START Records for this exercise

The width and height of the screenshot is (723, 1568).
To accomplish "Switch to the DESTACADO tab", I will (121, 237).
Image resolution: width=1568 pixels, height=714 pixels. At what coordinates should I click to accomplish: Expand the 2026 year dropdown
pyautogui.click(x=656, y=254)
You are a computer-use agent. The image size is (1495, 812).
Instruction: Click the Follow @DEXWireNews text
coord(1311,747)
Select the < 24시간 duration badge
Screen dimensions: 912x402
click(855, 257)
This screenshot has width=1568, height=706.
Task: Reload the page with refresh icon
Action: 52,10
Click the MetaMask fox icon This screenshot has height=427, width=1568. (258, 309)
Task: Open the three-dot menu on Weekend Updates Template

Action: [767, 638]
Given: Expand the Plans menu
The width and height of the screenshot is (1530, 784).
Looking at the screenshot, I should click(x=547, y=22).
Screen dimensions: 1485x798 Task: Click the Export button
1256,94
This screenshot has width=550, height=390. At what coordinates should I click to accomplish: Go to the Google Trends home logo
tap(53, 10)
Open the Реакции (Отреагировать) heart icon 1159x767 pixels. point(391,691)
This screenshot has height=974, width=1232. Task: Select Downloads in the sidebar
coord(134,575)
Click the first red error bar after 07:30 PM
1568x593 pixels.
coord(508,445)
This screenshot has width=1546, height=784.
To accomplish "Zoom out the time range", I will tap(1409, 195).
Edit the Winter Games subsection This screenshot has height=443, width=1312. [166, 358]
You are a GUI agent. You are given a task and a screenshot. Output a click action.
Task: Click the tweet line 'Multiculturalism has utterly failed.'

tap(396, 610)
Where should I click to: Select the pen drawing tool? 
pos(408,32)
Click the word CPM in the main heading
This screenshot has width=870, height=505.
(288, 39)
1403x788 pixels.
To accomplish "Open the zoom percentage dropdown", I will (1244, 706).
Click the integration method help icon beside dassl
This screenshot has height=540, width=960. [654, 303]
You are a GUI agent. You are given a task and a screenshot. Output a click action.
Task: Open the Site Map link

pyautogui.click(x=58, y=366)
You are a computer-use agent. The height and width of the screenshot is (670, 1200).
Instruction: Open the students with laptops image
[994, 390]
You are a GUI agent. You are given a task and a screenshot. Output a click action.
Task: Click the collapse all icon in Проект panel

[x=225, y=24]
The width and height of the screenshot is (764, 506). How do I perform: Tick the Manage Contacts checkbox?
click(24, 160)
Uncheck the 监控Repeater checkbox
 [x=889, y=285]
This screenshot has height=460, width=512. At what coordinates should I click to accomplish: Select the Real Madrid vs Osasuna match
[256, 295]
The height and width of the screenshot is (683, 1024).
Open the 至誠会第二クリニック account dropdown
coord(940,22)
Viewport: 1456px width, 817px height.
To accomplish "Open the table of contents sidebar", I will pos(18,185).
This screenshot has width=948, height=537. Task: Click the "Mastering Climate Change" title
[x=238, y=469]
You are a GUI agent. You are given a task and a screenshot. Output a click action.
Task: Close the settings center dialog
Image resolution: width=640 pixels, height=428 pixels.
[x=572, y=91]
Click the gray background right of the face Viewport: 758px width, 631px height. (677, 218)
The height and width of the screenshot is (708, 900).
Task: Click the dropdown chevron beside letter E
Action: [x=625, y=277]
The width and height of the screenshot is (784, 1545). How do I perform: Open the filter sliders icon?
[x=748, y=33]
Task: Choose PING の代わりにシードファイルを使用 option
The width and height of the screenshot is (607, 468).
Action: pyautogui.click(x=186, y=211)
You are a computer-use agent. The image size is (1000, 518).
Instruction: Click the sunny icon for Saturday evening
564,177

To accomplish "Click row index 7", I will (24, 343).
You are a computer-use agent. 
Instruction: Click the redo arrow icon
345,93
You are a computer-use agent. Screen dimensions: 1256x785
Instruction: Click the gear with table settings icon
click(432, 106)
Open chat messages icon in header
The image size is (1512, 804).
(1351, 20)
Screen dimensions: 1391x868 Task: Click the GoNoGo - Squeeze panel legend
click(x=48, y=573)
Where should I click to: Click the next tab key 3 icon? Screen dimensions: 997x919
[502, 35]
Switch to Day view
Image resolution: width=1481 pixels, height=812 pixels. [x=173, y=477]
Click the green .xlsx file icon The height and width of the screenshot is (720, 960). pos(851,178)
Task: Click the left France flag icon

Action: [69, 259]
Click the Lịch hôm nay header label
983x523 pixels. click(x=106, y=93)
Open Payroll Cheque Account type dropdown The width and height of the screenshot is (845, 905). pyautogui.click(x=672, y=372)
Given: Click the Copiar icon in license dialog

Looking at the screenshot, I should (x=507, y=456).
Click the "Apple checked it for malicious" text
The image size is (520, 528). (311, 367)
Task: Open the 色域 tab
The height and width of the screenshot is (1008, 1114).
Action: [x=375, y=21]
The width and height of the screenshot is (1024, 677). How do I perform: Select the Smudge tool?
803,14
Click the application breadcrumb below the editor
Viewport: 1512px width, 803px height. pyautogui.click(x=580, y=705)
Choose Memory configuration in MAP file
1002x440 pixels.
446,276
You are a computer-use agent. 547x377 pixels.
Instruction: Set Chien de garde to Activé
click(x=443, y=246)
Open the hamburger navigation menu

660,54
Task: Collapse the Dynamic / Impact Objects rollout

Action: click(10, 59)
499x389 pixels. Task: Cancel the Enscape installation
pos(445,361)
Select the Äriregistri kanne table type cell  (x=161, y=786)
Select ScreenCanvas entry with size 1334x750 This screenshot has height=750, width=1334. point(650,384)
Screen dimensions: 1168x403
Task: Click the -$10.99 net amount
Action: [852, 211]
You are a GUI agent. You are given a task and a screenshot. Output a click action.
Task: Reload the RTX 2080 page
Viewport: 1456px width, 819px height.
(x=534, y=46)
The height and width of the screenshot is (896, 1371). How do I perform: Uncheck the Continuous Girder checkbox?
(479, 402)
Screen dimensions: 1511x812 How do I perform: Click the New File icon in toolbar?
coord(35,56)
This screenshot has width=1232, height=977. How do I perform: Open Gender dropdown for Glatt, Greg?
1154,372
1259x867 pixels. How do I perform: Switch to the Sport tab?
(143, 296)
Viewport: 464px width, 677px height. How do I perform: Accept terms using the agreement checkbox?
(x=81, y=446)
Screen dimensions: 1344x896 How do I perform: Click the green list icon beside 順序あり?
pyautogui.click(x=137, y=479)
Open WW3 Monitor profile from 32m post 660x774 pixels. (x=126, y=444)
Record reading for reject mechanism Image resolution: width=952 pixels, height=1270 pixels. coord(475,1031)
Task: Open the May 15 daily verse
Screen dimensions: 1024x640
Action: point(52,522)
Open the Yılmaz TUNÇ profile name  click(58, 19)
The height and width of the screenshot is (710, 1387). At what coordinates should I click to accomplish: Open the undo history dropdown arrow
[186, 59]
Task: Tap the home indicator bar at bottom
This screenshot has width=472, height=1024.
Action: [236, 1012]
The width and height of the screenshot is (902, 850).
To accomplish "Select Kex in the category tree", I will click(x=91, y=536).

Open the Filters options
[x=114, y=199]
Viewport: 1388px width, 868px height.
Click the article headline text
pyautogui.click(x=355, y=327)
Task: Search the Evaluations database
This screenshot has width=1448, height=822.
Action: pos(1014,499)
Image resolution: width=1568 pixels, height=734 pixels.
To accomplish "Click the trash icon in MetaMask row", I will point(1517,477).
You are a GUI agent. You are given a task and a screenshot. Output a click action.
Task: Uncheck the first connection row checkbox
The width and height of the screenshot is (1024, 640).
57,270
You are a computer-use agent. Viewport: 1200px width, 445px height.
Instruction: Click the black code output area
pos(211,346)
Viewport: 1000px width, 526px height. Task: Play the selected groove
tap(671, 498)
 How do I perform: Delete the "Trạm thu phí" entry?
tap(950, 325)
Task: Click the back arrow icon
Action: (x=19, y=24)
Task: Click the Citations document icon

END Records for this exercise

• _What the task asks_:
Pull out every entry above and reproduce each line unchanged, in the same order.

• _Solution to this task_:
The width and height of the screenshot is (723, 1568).
To accomplish "Switch to the DESTACADO tab", I will (121, 237).
Image resolution: width=1568 pixels, height=714 pixels. At what coordinates should I click to accomplish: Expand the 2026 year dropdown
pyautogui.click(x=656, y=254)
You are a computer-use agent. The image size is (1495, 812).
Instruction: Click the Follow @DEXWireNews text
coord(1311,747)
Select the < 24시간 duration badge
Screen dimensions: 912x402
click(855, 257)
This screenshot has width=1568, height=706.
Task: Reload the page with refresh icon
Action: 52,10
Click the MetaMask fox icon This screenshot has height=427, width=1568. (258, 309)
Task: Open the three-dot menu on Weekend Updates Template

Action: [767, 638]
Given: Expand the Plans menu
The width and height of the screenshot is (1530, 784).
Looking at the screenshot, I should click(x=547, y=22).
Screen dimensions: 1485x798 Task: Click the Export button
1256,94
This screenshot has width=550, height=390. At what coordinates should I click to accomplish: Go to the Google Trends home logo
tap(53, 10)
Open the Реакции (Отреагировать) heart icon 1159x767 pixels. point(391,691)
This screenshot has height=974, width=1232. Task: Select Downloads in the sidebar
coord(134,575)
Click the first red error bar after 07:30 PM
1568x593 pixels.
coord(508,445)
This screenshot has width=1546, height=784.
To accomplish "Zoom out the time range", I will tap(1409, 195).
Edit the Winter Games subsection This screenshot has height=443, width=1312. [166, 358]
You are a GUI agent. You are given a task and a screenshot. Output a click action.
Task: Click the tweet line 'Multiculturalism has utterly failed.'

tap(396, 610)
Where should I click to: Select the pen drawing tool? 
pos(408,32)
Click the word CPM in the main heading
This screenshot has width=870, height=505.
(288, 39)
1403x788 pixels.
To accomplish "Open the zoom percentage dropdown", I will (1244, 706).
Click the integration method help icon beside dassl
This screenshot has height=540, width=960. [654, 303]
You are a GUI agent. You are given a task and a screenshot. Output a click action.
Task: Open the Site Map link

pyautogui.click(x=58, y=366)
You are a computer-use agent. The height and width of the screenshot is (670, 1200).
Instruction: Open the students with laptops image
[994, 390]
You are a GUI agent. You are given a task and a screenshot. Output a click action.
Task: Click the collapse all icon in Проект panel

[x=225, y=24]
The width and height of the screenshot is (764, 506). How do I perform: Tick the Manage Contacts checkbox?
click(24, 160)
Uncheck the 监控Repeater checkbox
 [x=889, y=285]
This screenshot has height=460, width=512. At what coordinates should I click to accomplish: Select the Real Madrid vs Osasuna match
[256, 295]
The height and width of the screenshot is (683, 1024).
Open the 至誠会第二クリニック account dropdown
coord(940,22)
Viewport: 1456px width, 817px height.
To accomplish "Open the table of contents sidebar", I will pos(18,185).
This screenshot has width=948, height=537. Task: Click the "Mastering Climate Change" title
[x=238, y=469]
You are a GUI agent. You are given a task and a screenshot. Output a click action.
Task: Close the settings center dialog
Image resolution: width=640 pixels, height=428 pixels.
[x=572, y=91]
Click the gray background right of the face Viewport: 758px width, 631px height. (677, 218)
The height and width of the screenshot is (708, 900).
Task: Click the dropdown chevron beside letter E
Action: [x=625, y=277]
The width and height of the screenshot is (784, 1545). How do I perform: Open the filter sliders icon?
[x=748, y=33]
Task: Choose PING の代わりにシードファイルを使用 option
The width and height of the screenshot is (607, 468).
Action: pyautogui.click(x=186, y=211)
You are a computer-use agent. The image size is (1000, 518).
Instruction: Click the sunny icon for Saturday evening
564,177

To accomplish "Click row index 7", I will (24, 343).
You are a computer-use agent. 
Instruction: Click the redo arrow icon
345,93
You are a computer-use agent. Screen dimensions: 1256x785
Instruction: Click the gear with table settings icon
click(432, 106)
Open chat messages icon in header
The image size is (1512, 804).
(1351, 20)
Screen dimensions: 1391x868 Task: Click the GoNoGo - Squeeze panel legend
click(x=48, y=573)
Where should I click to: Click the next tab key 3 icon? Screen dimensions: 997x919
[502, 35]
Switch to Day view
Image resolution: width=1481 pixels, height=812 pixels. [x=173, y=477]
Click the green .xlsx file icon The height and width of the screenshot is (720, 960). pos(851,178)
Task: Click the left France flag icon

Action: [69, 259]
Click the Lịch hôm nay header label
983x523 pixels. click(x=106, y=93)
Open Payroll Cheque Account type dropdown The width and height of the screenshot is (845, 905). pyautogui.click(x=672, y=372)
Given: Click the Copiar icon in license dialog

Looking at the screenshot, I should (x=507, y=456).
Click the "Apple checked it for malicious" text
The image size is (520, 528). (311, 367)
Task: Open the 色域 tab
The height and width of the screenshot is (1008, 1114).
Action: [x=375, y=21]
The width and height of the screenshot is (1024, 677). How do I perform: Select the Smudge tool?
803,14
Click the application breadcrumb below the editor
Viewport: 1512px width, 803px height. pyautogui.click(x=580, y=705)
Choose Memory configuration in MAP file
1002x440 pixels.
446,276
You are a computer-use agent. 547x377 pixels.
Instruction: Set Chien de garde to Activé
click(x=443, y=246)
Open the hamburger navigation menu

660,54
Task: Collapse the Dynamic / Impact Objects rollout

Action: click(10, 59)
499x389 pixels. Task: Cancel the Enscape installation
pos(445,361)
Select the Äriregistri kanne table type cell  (x=161, y=786)
Select ScreenCanvas entry with size 1334x750 This screenshot has height=750, width=1334. point(650,384)
Screen dimensions: 1168x403
Task: Click the -$10.99 net amount
Action: [852, 211]
You are a GUI agent. You are given a task and a screenshot. Output a click action.
Task: Reload the RTX 2080 page
Viewport: 1456px width, 819px height.
(x=534, y=46)
The height and width of the screenshot is (896, 1371). How do I perform: Uncheck the Continuous Girder checkbox?
(479, 402)
Screen dimensions: 1511x812 How do I perform: Click the New File icon in toolbar?
coord(35,56)
This screenshot has width=1232, height=977. How do I perform: Open Gender dropdown for Glatt, Greg?
1154,372
1259x867 pixels. How do I perform: Switch to the Sport tab?
(143, 296)
Viewport: 464px width, 677px height. How do I perform: Accept terms using the agreement checkbox?
(x=81, y=446)
Screen dimensions: 1344x896 How do I perform: Click the green list icon beside 順序あり?
pyautogui.click(x=137, y=479)
Open WW3 Monitor profile from 32m post 660x774 pixels. (x=126, y=444)
Record reading for reject mechanism Image resolution: width=952 pixels, height=1270 pixels. coord(475,1031)
Task: Open the May 15 daily verse
Screen dimensions: 1024x640
Action: point(52,522)
Open the Yılmaz TUNÇ profile name  click(58, 19)
The height and width of the screenshot is (710, 1387). At what coordinates should I click to accomplish: Open the undo history dropdown arrow
[186, 59]
Task: Tap the home indicator bar at bottom
This screenshot has width=472, height=1024.
Action: [236, 1012]
The width and height of the screenshot is (902, 850).
To accomplish "Select Kex in the category tree", I will click(x=91, y=536).

Open the Filters options
[x=114, y=199]
Viewport: 1388px width, 868px height.
Click the article headline text
pyautogui.click(x=355, y=327)
Task: Search the Evaluations database
This screenshot has width=1448, height=822.
Action: pos(1014,499)
Image resolution: width=1568 pixels, height=734 pixels.
To accomplish "Click the trash icon in MetaMask row", I will point(1517,477).
You are a GUI agent. You are given a task and a screenshot. Output a click action.
Task: Uncheck the first connection row checkbox
The width and height of the screenshot is (1024, 640).
57,270
You are a computer-use agent. Viewport: 1200px width, 445px height.
Instruction: Click the black code output area
pos(211,346)
Viewport: 1000px width, 526px height. Task: Play the selected groove
tap(671, 498)
 How do I perform: Delete the "Trạm thu phí" entry?
tap(950, 325)
Task: Click the back arrow icon
Action: (x=19, y=24)
Task: Click the Citations document icon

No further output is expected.